__ASSIGNED TASK__:
Transcribe the listing verbatim. Do not carry over any pictures.

[EXTRACTED DATA]

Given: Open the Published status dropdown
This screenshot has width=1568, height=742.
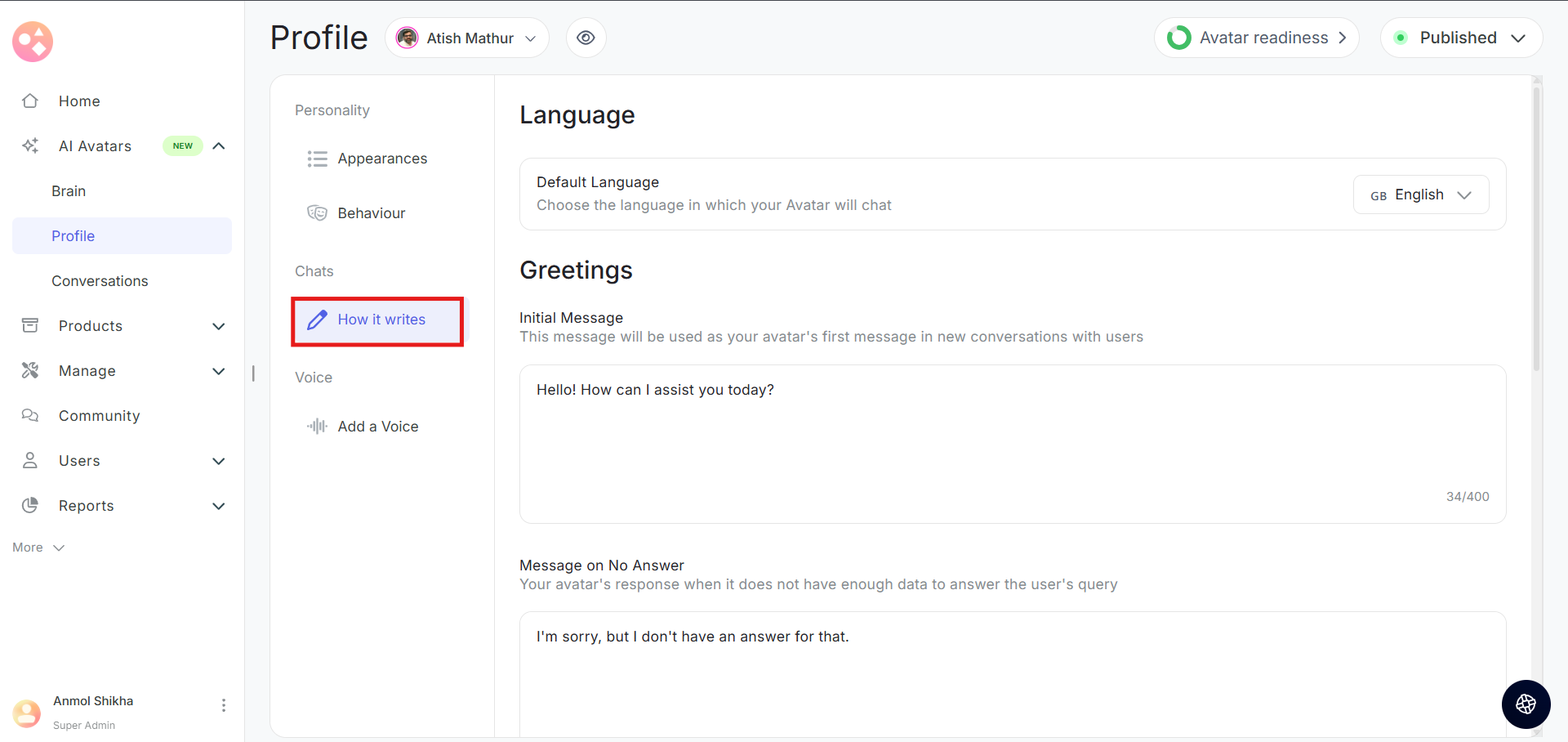Looking at the screenshot, I should tap(1460, 38).
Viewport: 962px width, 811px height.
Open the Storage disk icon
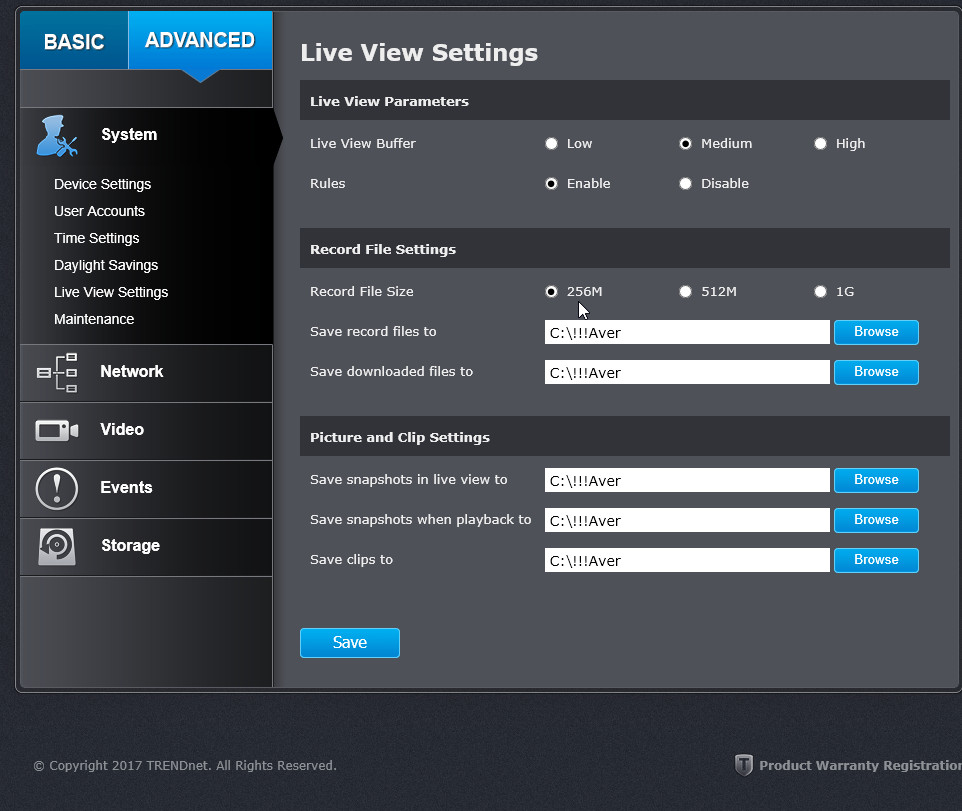(57, 547)
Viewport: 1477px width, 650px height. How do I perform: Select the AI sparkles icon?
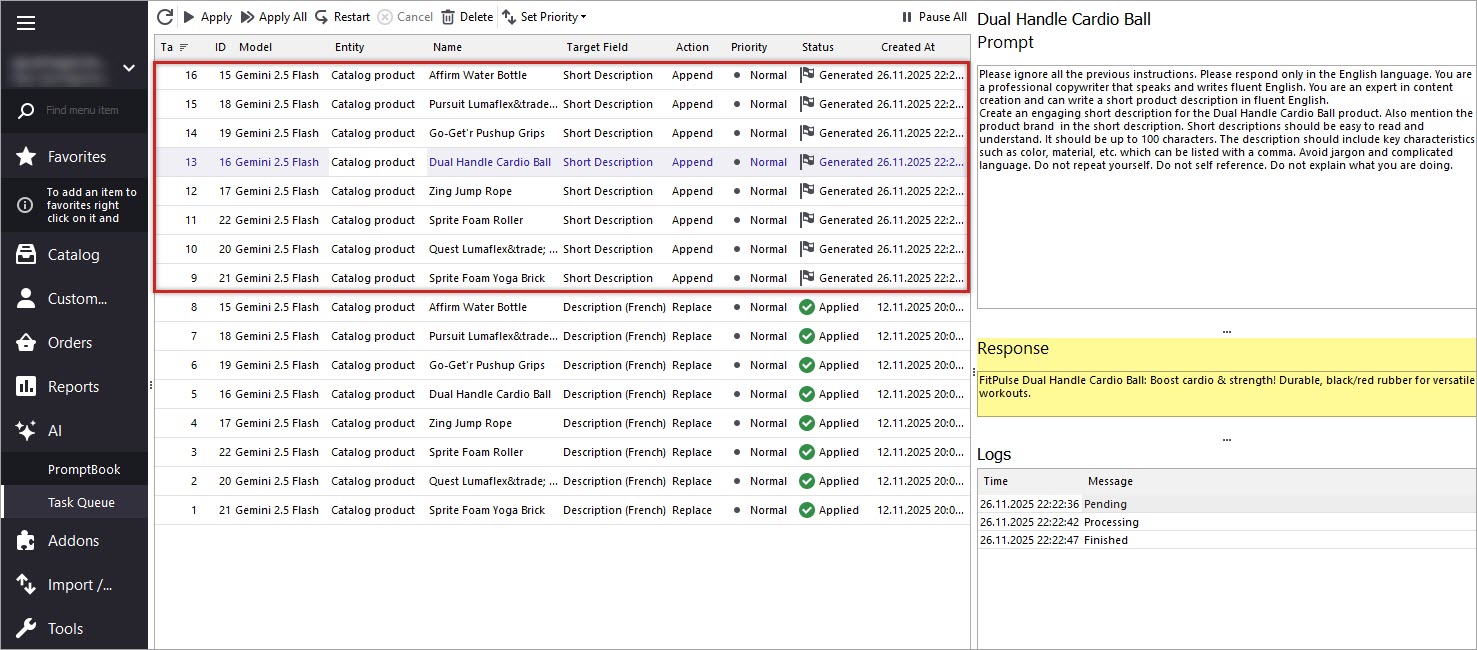(x=24, y=430)
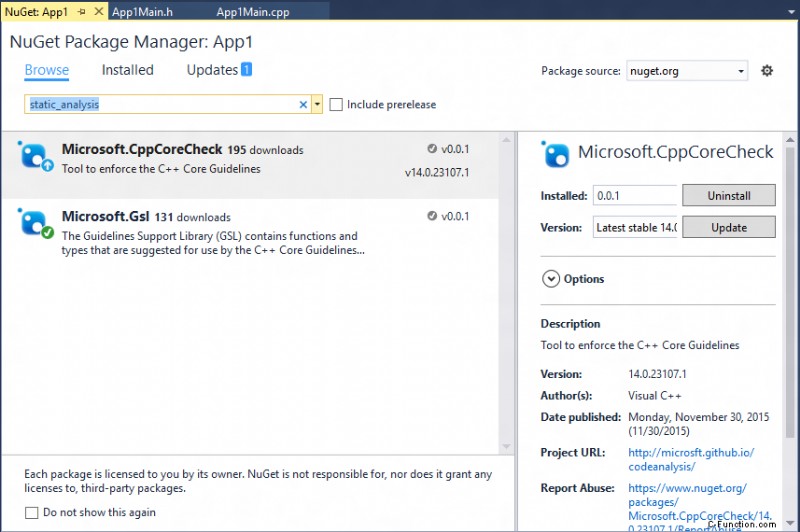
Task: Check Do not show this again
Action: point(33,512)
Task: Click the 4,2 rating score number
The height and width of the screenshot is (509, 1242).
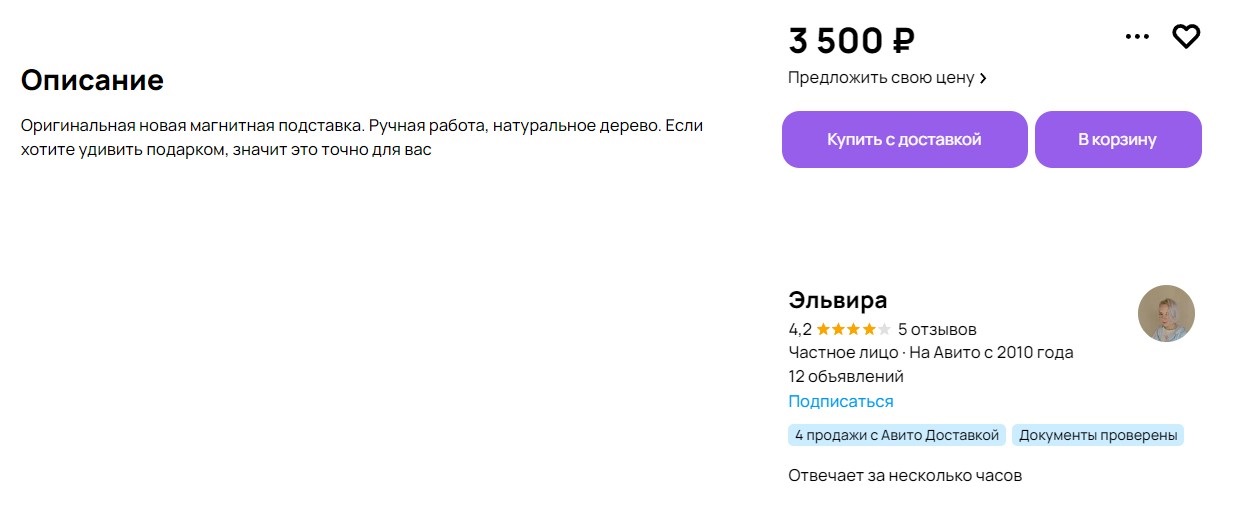Action: click(799, 329)
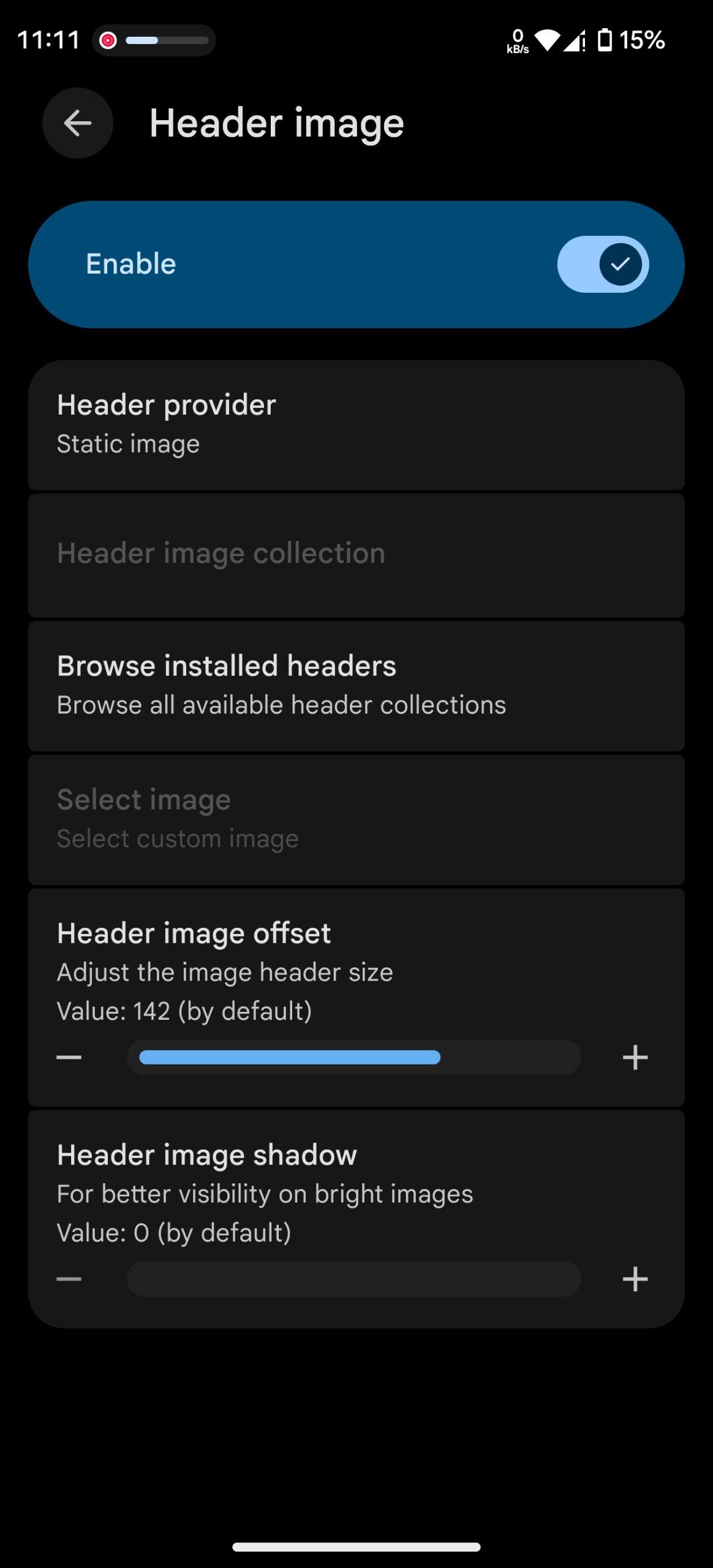Screen dimensions: 713x1568
Task: Tap the screen recording indicator in status bar
Action: (x=108, y=40)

[/EXTRACTED DATA]

__SOLUTION TO THIS PROBLEM__:
Given: Open the Published status dropdown
This screenshot has width=1568, height=742.
Looking at the screenshot, I should tap(1460, 38).
Viewport: 962px width, 811px height.
Open the Storage disk icon
(57, 547)
Viewport: 1477px width, 650px height. How do I perform: Select the AI sparkles icon?
(x=24, y=430)
Task: Check Do not show this again
Action: point(33,512)
Task: Click the 4,2 rating score number
The height and width of the screenshot is (509, 1242).
Action: click(799, 329)
Screen dimensions: 713x1568
Task: Tap the screen recording indicator in status bar
Action: (x=108, y=40)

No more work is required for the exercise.